O TBV @BabylonLabs_io me faz lembrar desse rádio.

Os desafios, saídas e transações de recompra (redeem) do TBV precisam de travas de tempo relativas — ou seja, desde a confirmação da transação anterior, esperar mais N blocos e só então executar. No Bitcoin, isso é implementado no campo chamado nSequence (definido no BIP-68). Mas o mesmo campo ainda cumpre outra função: o sinal RBF do BIP-125. Enquanto nSequence for menor que 0xFFFFFFFE, os nós fazem opt-in automaticamente para Replace-by-Fee.

Um campo, dois significados. Ao habilitar o CSV, você automaticamente ativa o opt-in RBF — e não há como evitar isso, porque o opt-out RBF exige nSequence igual a 0xFFFFFFFF; e esse valor faz com que a trava relativa deixe de funcionar ao mesmo tempo. No TBV, BIP-68 e BIP-125 ficam na mesma “rodinha” — definindo dois posicionamentos que não podem coexistir.

O que isso implica no TBV? O opt-in RBF permite que o mempool aceite versões substitutas. Para transações pré-assinadas, não é possível para um terceiro voltar a assinar — sem suas chaves privadas. Mas em um cofre multi-assinatura, uma maioria de signatários, depois de entrar em conluio, pode transmitir uma versão alternativa com taxa maior, expulsando a transação original do mempool. A assinatura ainda continua válida, mas aquela transação fica para sempre no estado “passível de substituição”.

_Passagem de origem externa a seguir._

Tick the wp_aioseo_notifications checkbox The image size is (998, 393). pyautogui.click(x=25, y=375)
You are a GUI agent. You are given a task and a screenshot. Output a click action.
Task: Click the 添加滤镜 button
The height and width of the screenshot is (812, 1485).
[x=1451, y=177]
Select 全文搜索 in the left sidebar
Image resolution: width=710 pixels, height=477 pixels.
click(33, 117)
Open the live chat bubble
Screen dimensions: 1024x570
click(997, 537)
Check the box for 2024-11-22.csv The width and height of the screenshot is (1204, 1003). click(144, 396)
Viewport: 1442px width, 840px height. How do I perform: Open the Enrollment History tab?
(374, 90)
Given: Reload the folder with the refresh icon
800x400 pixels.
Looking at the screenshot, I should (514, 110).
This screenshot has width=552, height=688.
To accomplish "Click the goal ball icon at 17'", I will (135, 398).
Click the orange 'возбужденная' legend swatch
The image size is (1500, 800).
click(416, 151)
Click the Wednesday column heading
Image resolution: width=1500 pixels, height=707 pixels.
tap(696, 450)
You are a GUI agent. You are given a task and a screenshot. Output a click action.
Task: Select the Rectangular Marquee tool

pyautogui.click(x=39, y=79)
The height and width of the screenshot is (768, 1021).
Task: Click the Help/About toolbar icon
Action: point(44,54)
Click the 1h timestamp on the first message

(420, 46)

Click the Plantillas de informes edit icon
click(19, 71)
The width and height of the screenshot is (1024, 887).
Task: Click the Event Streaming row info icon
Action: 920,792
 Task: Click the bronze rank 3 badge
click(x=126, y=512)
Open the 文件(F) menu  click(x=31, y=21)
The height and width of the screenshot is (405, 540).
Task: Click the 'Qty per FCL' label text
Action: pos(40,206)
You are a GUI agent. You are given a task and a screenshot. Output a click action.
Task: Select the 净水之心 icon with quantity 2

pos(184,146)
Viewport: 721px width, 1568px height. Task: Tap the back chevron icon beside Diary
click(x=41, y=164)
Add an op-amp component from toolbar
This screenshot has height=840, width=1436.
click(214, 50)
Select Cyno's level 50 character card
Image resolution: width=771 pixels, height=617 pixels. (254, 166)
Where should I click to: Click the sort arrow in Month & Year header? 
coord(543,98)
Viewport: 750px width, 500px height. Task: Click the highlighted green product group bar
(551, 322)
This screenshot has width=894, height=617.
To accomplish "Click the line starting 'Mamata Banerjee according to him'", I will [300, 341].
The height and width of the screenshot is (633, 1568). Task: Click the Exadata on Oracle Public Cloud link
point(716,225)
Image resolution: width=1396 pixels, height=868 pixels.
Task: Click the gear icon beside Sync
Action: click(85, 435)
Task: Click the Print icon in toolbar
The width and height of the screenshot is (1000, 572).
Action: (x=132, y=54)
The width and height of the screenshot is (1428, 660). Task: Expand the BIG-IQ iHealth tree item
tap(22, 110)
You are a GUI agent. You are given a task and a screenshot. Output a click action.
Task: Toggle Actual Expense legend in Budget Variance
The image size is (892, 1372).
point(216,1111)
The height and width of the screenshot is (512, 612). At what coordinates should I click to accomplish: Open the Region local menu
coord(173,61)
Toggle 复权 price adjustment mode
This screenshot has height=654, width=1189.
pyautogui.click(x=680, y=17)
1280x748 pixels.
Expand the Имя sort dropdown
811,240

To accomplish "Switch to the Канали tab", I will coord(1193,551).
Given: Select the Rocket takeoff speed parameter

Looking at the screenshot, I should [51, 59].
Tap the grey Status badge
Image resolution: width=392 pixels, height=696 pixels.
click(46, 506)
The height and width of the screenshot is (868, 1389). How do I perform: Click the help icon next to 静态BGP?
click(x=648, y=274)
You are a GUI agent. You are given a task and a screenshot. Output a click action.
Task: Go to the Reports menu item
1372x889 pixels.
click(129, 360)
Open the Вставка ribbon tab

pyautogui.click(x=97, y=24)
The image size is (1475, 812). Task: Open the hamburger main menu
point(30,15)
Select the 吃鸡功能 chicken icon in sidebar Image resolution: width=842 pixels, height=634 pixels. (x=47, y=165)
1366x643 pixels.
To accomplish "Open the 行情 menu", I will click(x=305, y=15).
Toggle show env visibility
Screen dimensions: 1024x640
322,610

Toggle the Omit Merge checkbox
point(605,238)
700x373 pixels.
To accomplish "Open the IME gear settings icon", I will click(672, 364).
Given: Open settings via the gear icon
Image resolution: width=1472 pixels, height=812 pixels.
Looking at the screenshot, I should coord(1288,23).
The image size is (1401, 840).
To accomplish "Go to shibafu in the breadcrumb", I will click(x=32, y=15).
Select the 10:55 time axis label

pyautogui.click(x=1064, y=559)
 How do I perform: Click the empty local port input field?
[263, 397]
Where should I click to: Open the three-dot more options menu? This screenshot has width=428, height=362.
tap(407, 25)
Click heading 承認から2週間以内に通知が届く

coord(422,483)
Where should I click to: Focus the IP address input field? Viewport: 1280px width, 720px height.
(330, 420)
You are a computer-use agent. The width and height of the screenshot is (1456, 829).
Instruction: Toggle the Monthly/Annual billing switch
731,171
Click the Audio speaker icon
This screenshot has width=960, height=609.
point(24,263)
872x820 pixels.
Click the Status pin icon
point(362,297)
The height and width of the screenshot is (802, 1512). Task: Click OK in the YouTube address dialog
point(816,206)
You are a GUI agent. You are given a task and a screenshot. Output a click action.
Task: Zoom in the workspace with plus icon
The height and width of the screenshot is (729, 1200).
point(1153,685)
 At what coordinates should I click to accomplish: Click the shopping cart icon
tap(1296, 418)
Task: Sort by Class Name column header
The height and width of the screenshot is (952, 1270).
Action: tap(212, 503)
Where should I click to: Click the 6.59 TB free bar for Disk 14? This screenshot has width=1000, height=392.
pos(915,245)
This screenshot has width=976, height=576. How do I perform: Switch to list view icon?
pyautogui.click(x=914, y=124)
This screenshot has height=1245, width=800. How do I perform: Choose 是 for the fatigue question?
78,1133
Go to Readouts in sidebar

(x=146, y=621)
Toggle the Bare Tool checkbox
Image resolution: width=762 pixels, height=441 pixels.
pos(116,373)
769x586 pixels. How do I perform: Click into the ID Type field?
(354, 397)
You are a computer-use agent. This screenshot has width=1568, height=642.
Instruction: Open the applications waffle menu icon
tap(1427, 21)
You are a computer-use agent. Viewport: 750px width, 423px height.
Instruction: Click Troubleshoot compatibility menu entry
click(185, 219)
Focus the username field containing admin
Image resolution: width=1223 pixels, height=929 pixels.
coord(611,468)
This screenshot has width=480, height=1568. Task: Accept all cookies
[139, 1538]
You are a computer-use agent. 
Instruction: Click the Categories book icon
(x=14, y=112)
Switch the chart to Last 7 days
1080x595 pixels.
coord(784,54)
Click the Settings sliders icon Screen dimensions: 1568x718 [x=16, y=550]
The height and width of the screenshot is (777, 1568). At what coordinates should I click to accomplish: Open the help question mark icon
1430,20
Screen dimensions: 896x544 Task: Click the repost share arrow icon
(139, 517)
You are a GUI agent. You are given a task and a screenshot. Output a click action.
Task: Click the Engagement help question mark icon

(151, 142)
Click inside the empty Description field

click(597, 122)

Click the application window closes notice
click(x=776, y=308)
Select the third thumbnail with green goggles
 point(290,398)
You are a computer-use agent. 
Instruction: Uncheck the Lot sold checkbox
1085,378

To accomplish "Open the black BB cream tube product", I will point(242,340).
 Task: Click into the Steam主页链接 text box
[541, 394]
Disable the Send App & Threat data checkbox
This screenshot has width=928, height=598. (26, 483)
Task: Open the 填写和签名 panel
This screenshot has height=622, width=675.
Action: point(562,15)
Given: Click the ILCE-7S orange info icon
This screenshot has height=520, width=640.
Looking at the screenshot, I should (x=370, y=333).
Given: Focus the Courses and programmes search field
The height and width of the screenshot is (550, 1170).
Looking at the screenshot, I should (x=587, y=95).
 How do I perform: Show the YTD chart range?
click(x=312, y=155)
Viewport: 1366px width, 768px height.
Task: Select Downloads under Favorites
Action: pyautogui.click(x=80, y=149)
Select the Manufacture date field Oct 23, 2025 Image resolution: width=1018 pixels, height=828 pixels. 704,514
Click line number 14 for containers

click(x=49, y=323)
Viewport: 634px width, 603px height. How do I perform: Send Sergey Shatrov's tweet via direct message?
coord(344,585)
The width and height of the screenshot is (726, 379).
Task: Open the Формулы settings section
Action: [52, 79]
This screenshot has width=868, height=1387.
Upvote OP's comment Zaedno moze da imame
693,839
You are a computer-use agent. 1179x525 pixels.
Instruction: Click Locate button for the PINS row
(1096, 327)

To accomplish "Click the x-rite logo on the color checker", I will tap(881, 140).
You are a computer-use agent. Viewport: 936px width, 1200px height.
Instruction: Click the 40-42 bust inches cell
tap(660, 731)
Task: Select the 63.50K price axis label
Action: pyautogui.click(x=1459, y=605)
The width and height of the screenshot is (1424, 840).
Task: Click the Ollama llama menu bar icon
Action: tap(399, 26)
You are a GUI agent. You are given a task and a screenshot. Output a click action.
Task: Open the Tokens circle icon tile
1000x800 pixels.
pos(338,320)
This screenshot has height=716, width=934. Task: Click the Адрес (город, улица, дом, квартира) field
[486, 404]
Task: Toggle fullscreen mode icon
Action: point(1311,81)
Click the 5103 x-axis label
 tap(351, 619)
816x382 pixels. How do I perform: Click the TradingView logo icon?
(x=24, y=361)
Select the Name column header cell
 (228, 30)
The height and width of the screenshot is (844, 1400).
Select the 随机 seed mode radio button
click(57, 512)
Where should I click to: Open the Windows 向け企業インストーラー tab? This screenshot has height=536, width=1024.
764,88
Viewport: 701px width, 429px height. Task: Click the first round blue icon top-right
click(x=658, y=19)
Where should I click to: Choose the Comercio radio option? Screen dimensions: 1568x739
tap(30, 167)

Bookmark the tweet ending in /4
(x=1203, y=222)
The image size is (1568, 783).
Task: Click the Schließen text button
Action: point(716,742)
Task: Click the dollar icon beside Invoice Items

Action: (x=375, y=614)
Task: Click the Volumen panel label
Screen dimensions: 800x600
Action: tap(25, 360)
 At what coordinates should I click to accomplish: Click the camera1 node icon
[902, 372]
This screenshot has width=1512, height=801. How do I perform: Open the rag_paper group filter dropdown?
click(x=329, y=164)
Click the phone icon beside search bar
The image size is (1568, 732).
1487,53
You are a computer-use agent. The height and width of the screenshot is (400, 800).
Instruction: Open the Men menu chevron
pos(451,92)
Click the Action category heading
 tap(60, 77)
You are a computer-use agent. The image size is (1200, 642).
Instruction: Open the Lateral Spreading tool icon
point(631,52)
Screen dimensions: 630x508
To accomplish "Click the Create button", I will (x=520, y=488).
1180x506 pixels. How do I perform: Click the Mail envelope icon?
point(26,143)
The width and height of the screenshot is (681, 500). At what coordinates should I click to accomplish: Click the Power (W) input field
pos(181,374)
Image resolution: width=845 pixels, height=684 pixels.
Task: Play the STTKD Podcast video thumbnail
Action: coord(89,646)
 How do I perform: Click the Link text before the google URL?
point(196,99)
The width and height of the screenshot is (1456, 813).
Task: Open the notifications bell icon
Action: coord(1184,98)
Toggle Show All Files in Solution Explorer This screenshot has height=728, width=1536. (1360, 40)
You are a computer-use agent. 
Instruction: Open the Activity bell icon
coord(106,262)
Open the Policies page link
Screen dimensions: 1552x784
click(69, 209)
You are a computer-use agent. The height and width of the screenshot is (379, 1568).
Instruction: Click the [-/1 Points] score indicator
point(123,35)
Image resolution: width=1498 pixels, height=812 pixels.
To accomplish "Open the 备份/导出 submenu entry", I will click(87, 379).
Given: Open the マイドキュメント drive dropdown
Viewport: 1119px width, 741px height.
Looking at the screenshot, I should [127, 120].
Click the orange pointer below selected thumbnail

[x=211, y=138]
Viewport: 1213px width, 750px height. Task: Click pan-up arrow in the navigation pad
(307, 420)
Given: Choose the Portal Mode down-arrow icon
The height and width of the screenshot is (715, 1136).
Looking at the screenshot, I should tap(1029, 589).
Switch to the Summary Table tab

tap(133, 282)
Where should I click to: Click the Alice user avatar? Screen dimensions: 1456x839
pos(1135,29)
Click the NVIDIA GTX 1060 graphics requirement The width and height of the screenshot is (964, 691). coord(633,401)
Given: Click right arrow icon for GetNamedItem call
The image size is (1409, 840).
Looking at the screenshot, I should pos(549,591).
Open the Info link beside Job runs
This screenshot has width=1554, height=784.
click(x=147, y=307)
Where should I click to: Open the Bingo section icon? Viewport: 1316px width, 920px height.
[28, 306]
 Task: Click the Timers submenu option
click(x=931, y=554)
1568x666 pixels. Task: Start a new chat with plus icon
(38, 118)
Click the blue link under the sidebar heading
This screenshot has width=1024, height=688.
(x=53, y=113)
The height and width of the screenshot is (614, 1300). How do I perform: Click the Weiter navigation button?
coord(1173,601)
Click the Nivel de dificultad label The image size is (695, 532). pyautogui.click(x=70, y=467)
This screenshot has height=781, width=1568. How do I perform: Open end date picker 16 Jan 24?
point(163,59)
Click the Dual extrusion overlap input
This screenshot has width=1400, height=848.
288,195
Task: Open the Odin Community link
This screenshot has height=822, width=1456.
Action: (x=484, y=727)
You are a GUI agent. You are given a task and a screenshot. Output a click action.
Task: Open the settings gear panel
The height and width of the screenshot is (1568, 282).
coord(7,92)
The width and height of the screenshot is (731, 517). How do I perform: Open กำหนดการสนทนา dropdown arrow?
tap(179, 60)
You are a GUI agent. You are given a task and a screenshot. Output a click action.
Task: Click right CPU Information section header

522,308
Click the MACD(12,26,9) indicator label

O Bitcoin Optech, ao interpretar o BIP-68, disse uma frase: nSequence é um campo carregado em camadas pela história, e qualquer protocolo que dependa dele precisa “pagar” pelos conflitos semânticos.

Então dá para contornar usando nLockTime para um travamento absoluto? Dá, mas ele só consegue travar até uma altura específica; não consegue expressar “depois de um certo evento, esperar mais N blocos”. A janela de desafio do TBV é, em essência, relativa; travamento absoluto não serve.

Assim, o problema fica bem concreto: qual valor o nSequence do TBV deve receber para a saída pré-assinada e para as transações de desafio? Se for opt-in RBF, quem fica monitorando o mempool para impedir que conluio substitua?